> _THE TASK_:
Rewrite the items below, switching every "Identify the location of" to "Find the position of" and leaving everything else unchanged.

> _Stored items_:
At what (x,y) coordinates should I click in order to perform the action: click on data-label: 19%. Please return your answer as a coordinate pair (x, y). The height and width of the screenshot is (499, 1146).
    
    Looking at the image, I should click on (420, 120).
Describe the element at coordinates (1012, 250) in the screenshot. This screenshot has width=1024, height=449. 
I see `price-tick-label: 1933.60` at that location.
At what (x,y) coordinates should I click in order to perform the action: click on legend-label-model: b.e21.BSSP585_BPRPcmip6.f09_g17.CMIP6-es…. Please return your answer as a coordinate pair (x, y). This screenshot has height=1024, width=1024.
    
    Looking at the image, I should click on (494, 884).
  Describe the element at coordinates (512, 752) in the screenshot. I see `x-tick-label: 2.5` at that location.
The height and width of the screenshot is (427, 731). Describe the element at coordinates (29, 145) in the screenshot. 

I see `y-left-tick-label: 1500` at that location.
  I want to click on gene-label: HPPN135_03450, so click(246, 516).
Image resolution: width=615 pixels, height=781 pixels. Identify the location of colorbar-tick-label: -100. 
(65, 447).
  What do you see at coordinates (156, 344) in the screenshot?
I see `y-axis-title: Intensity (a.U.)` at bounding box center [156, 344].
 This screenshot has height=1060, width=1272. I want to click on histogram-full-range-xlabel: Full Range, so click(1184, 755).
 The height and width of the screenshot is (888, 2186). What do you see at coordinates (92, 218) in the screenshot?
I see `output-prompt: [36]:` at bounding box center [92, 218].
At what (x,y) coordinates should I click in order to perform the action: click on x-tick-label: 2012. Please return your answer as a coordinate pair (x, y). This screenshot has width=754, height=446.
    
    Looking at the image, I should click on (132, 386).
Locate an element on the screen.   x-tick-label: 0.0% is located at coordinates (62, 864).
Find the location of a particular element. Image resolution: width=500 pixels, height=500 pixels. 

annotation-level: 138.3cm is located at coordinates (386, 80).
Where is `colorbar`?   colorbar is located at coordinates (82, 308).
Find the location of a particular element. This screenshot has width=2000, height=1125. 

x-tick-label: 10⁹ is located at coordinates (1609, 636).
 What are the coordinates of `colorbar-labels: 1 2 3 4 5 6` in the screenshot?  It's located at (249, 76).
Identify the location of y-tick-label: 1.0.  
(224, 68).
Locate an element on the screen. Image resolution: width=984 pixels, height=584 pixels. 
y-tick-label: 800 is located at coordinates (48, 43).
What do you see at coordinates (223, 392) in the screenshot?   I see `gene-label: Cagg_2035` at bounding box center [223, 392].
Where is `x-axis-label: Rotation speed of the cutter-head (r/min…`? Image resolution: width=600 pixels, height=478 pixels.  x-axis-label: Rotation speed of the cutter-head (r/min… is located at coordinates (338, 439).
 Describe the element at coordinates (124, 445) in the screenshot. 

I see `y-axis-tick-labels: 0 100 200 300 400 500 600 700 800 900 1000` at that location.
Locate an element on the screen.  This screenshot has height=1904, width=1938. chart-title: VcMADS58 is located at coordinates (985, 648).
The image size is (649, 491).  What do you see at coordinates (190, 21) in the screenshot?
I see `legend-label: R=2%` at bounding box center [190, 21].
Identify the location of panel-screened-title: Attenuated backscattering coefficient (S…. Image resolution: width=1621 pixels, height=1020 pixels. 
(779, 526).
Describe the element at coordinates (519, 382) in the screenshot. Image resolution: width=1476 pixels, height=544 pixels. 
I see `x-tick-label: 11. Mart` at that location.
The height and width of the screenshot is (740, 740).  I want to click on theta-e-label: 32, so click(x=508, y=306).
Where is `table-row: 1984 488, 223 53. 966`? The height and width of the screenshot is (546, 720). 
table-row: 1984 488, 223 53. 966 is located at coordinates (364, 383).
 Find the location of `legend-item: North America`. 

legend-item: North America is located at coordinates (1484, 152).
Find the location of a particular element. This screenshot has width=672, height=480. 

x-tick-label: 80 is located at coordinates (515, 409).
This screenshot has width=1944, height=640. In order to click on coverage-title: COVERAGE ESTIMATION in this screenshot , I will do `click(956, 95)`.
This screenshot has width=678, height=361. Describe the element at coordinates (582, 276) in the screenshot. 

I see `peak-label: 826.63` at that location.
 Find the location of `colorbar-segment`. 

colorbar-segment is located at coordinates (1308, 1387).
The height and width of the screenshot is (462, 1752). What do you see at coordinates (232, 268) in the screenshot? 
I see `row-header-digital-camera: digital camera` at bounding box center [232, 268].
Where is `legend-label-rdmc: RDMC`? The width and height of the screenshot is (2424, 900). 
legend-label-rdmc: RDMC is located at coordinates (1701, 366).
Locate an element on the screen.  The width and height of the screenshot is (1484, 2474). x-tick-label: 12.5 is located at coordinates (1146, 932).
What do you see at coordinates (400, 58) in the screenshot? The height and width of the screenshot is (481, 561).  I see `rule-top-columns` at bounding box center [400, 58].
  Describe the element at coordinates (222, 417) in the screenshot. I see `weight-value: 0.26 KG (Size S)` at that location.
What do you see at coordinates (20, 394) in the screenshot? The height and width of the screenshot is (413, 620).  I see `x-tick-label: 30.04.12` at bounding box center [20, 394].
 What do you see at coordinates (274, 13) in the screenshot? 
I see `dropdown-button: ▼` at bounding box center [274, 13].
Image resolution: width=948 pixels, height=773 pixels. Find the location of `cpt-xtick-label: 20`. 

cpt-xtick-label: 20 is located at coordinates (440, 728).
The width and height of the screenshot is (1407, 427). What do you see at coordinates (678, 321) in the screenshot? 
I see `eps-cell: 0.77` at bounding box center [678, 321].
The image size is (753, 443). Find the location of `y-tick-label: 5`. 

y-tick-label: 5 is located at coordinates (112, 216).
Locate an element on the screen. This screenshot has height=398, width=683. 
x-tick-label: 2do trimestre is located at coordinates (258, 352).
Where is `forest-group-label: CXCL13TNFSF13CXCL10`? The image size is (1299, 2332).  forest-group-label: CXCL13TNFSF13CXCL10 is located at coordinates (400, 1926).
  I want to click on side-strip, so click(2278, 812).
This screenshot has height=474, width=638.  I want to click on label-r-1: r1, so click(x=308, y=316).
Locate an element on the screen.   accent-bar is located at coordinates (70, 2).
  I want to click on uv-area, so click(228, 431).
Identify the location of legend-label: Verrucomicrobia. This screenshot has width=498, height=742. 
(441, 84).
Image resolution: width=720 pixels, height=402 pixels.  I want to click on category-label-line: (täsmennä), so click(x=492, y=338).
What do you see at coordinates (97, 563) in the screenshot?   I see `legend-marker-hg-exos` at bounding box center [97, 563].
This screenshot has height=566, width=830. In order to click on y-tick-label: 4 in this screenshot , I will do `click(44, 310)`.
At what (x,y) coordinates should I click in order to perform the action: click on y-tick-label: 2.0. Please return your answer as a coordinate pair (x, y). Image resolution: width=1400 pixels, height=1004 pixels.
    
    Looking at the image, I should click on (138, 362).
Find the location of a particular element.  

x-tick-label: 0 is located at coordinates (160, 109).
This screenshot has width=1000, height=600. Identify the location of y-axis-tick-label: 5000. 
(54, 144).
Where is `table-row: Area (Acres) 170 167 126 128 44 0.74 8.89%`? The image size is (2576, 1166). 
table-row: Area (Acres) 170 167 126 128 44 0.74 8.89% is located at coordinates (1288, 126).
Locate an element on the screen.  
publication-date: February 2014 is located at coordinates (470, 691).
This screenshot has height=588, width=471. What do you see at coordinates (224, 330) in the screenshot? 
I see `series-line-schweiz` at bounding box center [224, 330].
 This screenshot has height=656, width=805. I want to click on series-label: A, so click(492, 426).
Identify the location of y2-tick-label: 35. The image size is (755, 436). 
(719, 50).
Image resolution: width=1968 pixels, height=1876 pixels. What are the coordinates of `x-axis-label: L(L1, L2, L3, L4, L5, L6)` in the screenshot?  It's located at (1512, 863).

> _TASK SOLUTION_:
At what (x,y) coordinates should I click in order to perform the action: click on data-label: 19%. Please return your answer as a coordinate pair (x, y). The height and width of the screenshot is (499, 1146).
    
    Looking at the image, I should click on (420, 120).
Describe the element at coordinates (1012, 250) in the screenshot. This screenshot has width=1024, height=449. 
I see `price-tick-label: 1933.60` at that location.
At what (x,y) coordinates should I click in order to perform the action: click on legend-label-model: b.e21.BSSP585_BPRPcmip6.f09_g17.CMIP6-es…. Please return your answer as a coordinate pair (x, y). This screenshot has height=1024, width=1024.
    
    Looking at the image, I should click on (494, 884).
  Describe the element at coordinates (512, 752) in the screenshot. I see `x-tick-label: 2.5` at that location.
The height and width of the screenshot is (427, 731). Describe the element at coordinates (29, 145) in the screenshot. 

I see `y-left-tick-label: 1500` at that location.
  I want to click on gene-label: HPPN135_03450, so click(246, 516).
Image resolution: width=615 pixels, height=781 pixels. Find the position of colorbar-tick-label: -100. 
(65, 447).
  What do you see at coordinates (156, 344) in the screenshot?
I see `y-axis-title: Intensity (a.U.)` at bounding box center [156, 344].
 This screenshot has height=1060, width=1272. I want to click on histogram-full-range-xlabel: Full Range, so click(1184, 755).
 The height and width of the screenshot is (888, 2186). What do you see at coordinates (92, 218) in the screenshot?
I see `output-prompt: [36]:` at bounding box center [92, 218].
At what (x,y) coordinates should I click in order to perform the action: click on x-tick-label: 2012. Please return your answer as a coordinate pair (x, y). This screenshot has width=754, height=446.
    
    Looking at the image, I should click on (132, 386).
Locate an element on the screen.   x-tick-label: 0.0% is located at coordinates (62, 864).
Find the location of a particular element. Image resolution: width=500 pixels, height=500 pixels. 

annotation-level: 138.3cm is located at coordinates (386, 80).
Where is `colorbar`?   colorbar is located at coordinates (82, 308).
Find the location of a particular element. This screenshot has width=2000, height=1125. 

x-tick-label: 10⁹ is located at coordinates (1609, 636).
 What are the coordinates of `colorbar-labels: 1 2 3 4 5 6` in the screenshot?  It's located at (249, 76).
Find the position of y-tick-label: 1.0.  
(224, 68).
Locate an element on the screen. Image resolution: width=984 pixels, height=584 pixels. 
y-tick-label: 800 is located at coordinates (48, 43).
What do you see at coordinates (223, 392) in the screenshot?   I see `gene-label: Cagg_2035` at bounding box center [223, 392].
Where is `x-axis-label: Rotation speed of the cutter-head (r/min…`? Image resolution: width=600 pixels, height=478 pixels.  x-axis-label: Rotation speed of the cutter-head (r/min… is located at coordinates (338, 439).
 Describe the element at coordinates (124, 445) in the screenshot. 

I see `y-axis-tick-labels: 0 100 200 300 400 500 600 700 800 900 1000` at that location.
Locate an element on the screen.  This screenshot has height=1904, width=1938. chart-title: VcMADS58 is located at coordinates (985, 648).
The image size is (649, 491).  What do you see at coordinates (190, 21) in the screenshot?
I see `legend-label: R=2%` at bounding box center [190, 21].
Find the position of panel-screened-title: Attenuated backscattering coefficient (S…. Image resolution: width=1621 pixels, height=1020 pixels. 
(779, 526).
Describe the element at coordinates (519, 382) in the screenshot. Image resolution: width=1476 pixels, height=544 pixels. 
I see `x-tick-label: 11. Mart` at that location.
The height and width of the screenshot is (740, 740).  I want to click on theta-e-label: 32, so click(x=508, y=306).
Where is `table-row: 1984 488, 223 53. 966`? The height and width of the screenshot is (546, 720). 
table-row: 1984 488, 223 53. 966 is located at coordinates (364, 383).
 Find the location of `legend-item: North America`. 

legend-item: North America is located at coordinates (1484, 152).
Find the location of a particular element. This screenshot has width=672, height=480. 

x-tick-label: 80 is located at coordinates (515, 409).
This screenshot has width=1944, height=640. In order to click on coverage-title: COVERAGE ESTIMATION in this screenshot , I will do `click(956, 95)`.
This screenshot has width=678, height=361. Describe the element at coordinates (582, 276) in the screenshot. 

I see `peak-label: 826.63` at that location.
 Find the location of `colorbar-segment`. 

colorbar-segment is located at coordinates (1308, 1387).
The height and width of the screenshot is (462, 1752). What do you see at coordinates (232, 268) in the screenshot? 
I see `row-header-digital-camera: digital camera` at bounding box center [232, 268].
Where is `legend-label-rdmc: RDMC`? The width and height of the screenshot is (2424, 900). 
legend-label-rdmc: RDMC is located at coordinates (1701, 366).
Locate an element on the screen.  The width and height of the screenshot is (1484, 2474). x-tick-label: 12.5 is located at coordinates (1146, 932).
What do you see at coordinates (400, 58) in the screenshot? The height and width of the screenshot is (481, 561).  I see `rule-top-columns` at bounding box center [400, 58].
  Describe the element at coordinates (222, 417) in the screenshot. I see `weight-value: 0.26 KG (Size S)` at that location.
What do you see at coordinates (20, 394) in the screenshot? The height and width of the screenshot is (413, 620).  I see `x-tick-label: 30.04.12` at bounding box center [20, 394].
 What do you see at coordinates (274, 13) in the screenshot? 
I see `dropdown-button: ▼` at bounding box center [274, 13].
Image resolution: width=948 pixels, height=773 pixels. Find the location of `cpt-xtick-label: 20`. 

cpt-xtick-label: 20 is located at coordinates (440, 728).
The width and height of the screenshot is (1407, 427). What do you see at coordinates (678, 321) in the screenshot? 
I see `eps-cell: 0.77` at bounding box center [678, 321].
The image size is (753, 443). Find the location of `y-tick-label: 5`. 

y-tick-label: 5 is located at coordinates (112, 216).
Locate an element on the screen. This screenshot has height=398, width=683. 
x-tick-label: 2do trimestre is located at coordinates (258, 352).
Where is `forest-group-label: CXCL13TNFSF13CXCL10`? The image size is (1299, 2332).  forest-group-label: CXCL13TNFSF13CXCL10 is located at coordinates (400, 1926).
  I want to click on side-strip, so click(2278, 812).
This screenshot has height=474, width=638.  I want to click on label-r-1: r1, so click(x=308, y=316).
Locate an element on the screen.   accent-bar is located at coordinates (70, 2).
  I want to click on uv-area, so click(228, 431).
Find the position of legend-label: Verrucomicrobia. This screenshot has width=498, height=742. 
(441, 84).
Image resolution: width=720 pixels, height=402 pixels.  I want to click on category-label-line: (täsmennä), so click(x=492, y=338).
What do you see at coordinates (97, 563) in the screenshot?   I see `legend-marker-hg-exos` at bounding box center [97, 563].
This screenshot has height=566, width=830. In order to click on y-tick-label: 4 in this screenshot , I will do `click(44, 310)`.
At what (x,y) coordinates should I click in order to perform the action: click on y-tick-label: 2.0. Please return your answer as a coordinate pair (x, y). Image resolution: width=1400 pixels, height=1004 pixels.
    
    Looking at the image, I should click on (138, 362).
Find the location of a particular element.  

x-tick-label: 0 is located at coordinates (160, 109).
This screenshot has width=1000, height=600. Find the position of y-axis-tick-label: 5000. 
(54, 144).
Where is `table-row: Area (Acres) 170 167 126 128 44 0.74 8.89%`? The image size is (2576, 1166). 
table-row: Area (Acres) 170 167 126 128 44 0.74 8.89% is located at coordinates (1288, 126).
Locate an element on the screen.  
publication-date: February 2014 is located at coordinates (470, 691).
This screenshot has height=588, width=471. What do you see at coordinates (224, 330) in the screenshot? 
I see `series-line-schweiz` at bounding box center [224, 330].
 This screenshot has height=656, width=805. I want to click on series-label: A, so click(492, 426).
Find the position of y2-tick-label: 35. The image size is (755, 436). 
(719, 50).
Image resolution: width=1968 pixels, height=1876 pixels. What are the coordinates of `x-axis-label: L(L1, L2, L3, L4, L5, L6)` in the screenshot?  It's located at (1512, 863).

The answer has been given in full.